Élevée sur un soubassement appareillé en carreaux de grès et de silex taillés, comme il est d’usage en Picardie maritime, l’église est en pierre crayeuse locale. Réparée à de nombreuses reprises en briques, elle a été restaurée après mai 1940 en pierre de Saint-Leu, reconnaissable à sa tonalité grise.
Le mur nord de la nef, d’époque romane, est le vestige d’un prieuré bénédictin auquel appartient aussi le clocher, repris au XVe s., comme en témoignent sa porte et la voûte qui en couvre la salle du rez-de-chaussée. Particulièrement large, la nef est couverte d’une intéressante voûte en charpente, habillée de plâtre, dotée de poinçons, entraits et blochets sculptés : on y trouve un Christ de pitié, Jean-Baptiste avec l’Agneau et un crâne, sainte Anne, le roi David avec sceptre et harpe, Charlemagne avec glaive et livre, saint Nicolas et les trois enfants…
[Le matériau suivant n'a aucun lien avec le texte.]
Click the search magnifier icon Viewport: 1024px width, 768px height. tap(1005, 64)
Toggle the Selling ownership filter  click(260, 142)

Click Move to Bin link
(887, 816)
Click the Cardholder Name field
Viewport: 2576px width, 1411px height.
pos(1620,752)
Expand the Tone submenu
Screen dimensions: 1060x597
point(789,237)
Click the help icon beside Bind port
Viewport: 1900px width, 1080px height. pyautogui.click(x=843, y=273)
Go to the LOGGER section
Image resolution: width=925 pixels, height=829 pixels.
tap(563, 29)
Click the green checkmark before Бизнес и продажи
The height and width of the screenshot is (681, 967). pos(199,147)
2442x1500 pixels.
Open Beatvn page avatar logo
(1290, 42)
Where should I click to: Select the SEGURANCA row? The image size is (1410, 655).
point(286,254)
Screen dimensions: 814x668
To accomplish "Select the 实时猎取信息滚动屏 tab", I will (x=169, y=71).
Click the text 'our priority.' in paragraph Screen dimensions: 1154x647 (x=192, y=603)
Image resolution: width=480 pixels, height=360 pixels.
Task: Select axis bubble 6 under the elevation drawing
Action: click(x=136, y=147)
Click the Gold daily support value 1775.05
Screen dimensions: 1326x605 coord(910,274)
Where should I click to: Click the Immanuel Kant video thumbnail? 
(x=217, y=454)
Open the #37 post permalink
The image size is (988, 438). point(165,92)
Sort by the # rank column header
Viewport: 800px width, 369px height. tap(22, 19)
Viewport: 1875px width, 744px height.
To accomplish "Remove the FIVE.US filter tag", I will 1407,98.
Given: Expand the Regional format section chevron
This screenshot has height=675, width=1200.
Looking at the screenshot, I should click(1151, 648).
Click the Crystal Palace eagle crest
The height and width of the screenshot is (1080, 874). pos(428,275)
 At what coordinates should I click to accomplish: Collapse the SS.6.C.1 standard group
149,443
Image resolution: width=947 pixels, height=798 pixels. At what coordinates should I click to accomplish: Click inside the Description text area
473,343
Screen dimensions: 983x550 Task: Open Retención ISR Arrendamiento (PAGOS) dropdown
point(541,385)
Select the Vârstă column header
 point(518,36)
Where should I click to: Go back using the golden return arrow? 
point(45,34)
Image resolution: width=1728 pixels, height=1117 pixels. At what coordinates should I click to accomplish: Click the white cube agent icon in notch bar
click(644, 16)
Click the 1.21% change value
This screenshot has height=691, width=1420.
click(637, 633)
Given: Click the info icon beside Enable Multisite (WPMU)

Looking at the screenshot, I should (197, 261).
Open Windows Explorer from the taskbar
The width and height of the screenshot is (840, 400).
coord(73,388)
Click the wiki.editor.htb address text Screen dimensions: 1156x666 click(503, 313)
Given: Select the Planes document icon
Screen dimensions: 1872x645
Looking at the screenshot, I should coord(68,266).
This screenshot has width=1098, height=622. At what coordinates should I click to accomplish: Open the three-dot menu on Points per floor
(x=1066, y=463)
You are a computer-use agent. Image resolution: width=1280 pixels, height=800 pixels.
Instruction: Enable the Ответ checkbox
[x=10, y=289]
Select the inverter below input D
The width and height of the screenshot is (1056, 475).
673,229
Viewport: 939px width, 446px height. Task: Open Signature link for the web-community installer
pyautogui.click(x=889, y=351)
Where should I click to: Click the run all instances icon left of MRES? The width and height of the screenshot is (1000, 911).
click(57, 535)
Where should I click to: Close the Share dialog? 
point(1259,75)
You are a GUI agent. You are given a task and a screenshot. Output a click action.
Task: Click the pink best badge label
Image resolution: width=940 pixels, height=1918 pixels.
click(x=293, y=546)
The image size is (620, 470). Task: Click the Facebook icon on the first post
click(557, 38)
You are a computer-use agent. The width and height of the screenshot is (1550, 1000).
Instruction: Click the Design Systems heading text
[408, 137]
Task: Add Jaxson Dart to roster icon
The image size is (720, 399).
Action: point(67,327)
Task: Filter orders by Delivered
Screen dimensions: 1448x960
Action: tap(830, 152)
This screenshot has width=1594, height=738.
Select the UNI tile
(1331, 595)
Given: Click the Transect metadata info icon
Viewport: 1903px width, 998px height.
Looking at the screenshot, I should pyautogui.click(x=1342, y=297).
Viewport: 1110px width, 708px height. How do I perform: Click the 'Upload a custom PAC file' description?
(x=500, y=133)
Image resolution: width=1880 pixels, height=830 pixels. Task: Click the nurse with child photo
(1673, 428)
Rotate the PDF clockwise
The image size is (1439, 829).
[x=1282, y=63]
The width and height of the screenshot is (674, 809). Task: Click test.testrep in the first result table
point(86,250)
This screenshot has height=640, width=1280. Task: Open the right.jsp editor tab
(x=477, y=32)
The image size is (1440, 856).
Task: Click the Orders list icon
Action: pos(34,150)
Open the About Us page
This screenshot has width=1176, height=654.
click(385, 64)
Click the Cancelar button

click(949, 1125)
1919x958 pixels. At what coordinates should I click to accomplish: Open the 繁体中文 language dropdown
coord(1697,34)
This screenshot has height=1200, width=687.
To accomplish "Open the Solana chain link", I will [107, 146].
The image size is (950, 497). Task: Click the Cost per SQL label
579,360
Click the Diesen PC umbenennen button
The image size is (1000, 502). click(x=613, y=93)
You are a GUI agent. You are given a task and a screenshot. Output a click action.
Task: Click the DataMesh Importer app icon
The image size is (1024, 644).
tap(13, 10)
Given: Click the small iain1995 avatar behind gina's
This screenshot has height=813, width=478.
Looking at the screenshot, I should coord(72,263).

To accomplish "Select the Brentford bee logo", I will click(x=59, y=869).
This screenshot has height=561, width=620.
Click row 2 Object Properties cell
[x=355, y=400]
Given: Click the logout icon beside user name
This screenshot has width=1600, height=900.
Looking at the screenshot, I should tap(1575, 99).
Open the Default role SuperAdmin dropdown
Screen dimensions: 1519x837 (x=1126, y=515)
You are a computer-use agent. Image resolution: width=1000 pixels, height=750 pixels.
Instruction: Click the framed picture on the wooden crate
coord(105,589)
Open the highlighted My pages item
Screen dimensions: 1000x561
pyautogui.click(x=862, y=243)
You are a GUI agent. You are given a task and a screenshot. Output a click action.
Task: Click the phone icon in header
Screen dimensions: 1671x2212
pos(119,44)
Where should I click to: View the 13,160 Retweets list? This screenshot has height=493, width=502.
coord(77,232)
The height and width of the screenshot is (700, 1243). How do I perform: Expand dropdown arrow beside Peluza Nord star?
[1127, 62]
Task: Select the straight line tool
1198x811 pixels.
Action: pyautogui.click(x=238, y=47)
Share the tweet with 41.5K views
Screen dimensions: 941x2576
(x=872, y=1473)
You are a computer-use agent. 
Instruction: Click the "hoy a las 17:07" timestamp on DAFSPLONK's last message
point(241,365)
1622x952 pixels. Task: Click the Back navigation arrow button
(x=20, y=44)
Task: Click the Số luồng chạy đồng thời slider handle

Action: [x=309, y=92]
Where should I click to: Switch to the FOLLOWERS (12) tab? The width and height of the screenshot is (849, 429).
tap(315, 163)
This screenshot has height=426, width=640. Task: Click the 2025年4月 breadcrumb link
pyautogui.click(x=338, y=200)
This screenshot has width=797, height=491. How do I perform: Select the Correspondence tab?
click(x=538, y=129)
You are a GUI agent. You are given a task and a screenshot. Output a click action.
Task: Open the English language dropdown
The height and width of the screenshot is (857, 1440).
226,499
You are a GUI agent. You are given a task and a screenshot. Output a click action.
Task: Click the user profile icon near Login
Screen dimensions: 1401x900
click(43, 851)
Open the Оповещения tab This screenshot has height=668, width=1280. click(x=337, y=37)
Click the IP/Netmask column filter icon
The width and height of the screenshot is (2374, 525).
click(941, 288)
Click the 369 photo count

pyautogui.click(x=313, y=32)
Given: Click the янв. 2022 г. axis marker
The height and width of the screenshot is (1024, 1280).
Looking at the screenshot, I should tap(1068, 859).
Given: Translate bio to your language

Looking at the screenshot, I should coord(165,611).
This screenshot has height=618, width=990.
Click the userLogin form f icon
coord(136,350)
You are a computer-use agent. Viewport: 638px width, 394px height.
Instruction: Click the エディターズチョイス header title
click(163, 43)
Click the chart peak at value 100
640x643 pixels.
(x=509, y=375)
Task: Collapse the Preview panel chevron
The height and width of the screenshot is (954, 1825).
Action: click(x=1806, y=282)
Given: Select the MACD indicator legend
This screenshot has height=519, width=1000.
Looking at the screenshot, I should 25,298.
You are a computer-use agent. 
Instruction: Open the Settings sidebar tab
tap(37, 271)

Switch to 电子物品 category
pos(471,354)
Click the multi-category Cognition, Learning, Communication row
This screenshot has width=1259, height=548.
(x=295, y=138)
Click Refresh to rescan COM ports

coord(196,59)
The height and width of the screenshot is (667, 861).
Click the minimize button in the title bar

L’ancienne poutre de gloire, en bois polychrome, a été placée au-dessus de l’arc triomphal. Autour du Christ sont représentés la Vierge, saint Jean ainsi que Marie-Madeleine, au pied de la croix en bois écoté. De part et d’autre de la nef font saillie de petites chapelles latérales formant transept, ajoutées vers 1500.
Reconstruit au milieu du XVIe s., le chœur est dû à Jean de Monchy, petit-fils d’Edmond II, qui se distingua particulièrement en 1558, lors de la prise de Calais. Plus étroit que la nef, mais plus élancé, il comprend une travée droite et une abside à cinq pans, éclairées par de grandes fenêtres à réseau flamboyant. Épaulée par de puissants contreforts repris en briques, la belle voûte à liernes et tiercerons porte l’écu à trois maillets du constructeur, tenu par deux lions. À l’origine, les sept grandes verrières étaient dédiées à la Passion et au Jugement Dernier. Les vitraux historiés n’occupent aujourd’hui que les trois verrières centrales, et leur programme iconographique manque de cohérence, car il résulte de la juxtaposition d’éléments en place et d’autres provenant des fenêtres latérales.
Les fonts baptismaux du XIIe s. sont formés d’une cuve en pierre calcaire accompagnée de quatre courtes colonnettes détachées. Un enfeu de la nef abrite le gisant sculpté d’Edmond II de Monchy représenté en armure. Les travaux menés en 2010 ont permis de mettre au jour sous le chœur un caveau profané à la Révolution.
L’église a dû être fermée en 2007, à la suite d’importants désordres apparus au niveau de l’arc triomphal qui dut être étayé d’urgence. Les travaux portent aujourd’hui sur le renforcement des contreforts, la consolidation des voûtes du chœur et de l’arc triomphal, le redressement de la charpente du chœur et la création d’un réseau d’évacuation des eaux pluviales. Pour aider à la réalisation de ces travaux, la Sauvegarde de l’Art français a fait un don de 20 000 € en 2010.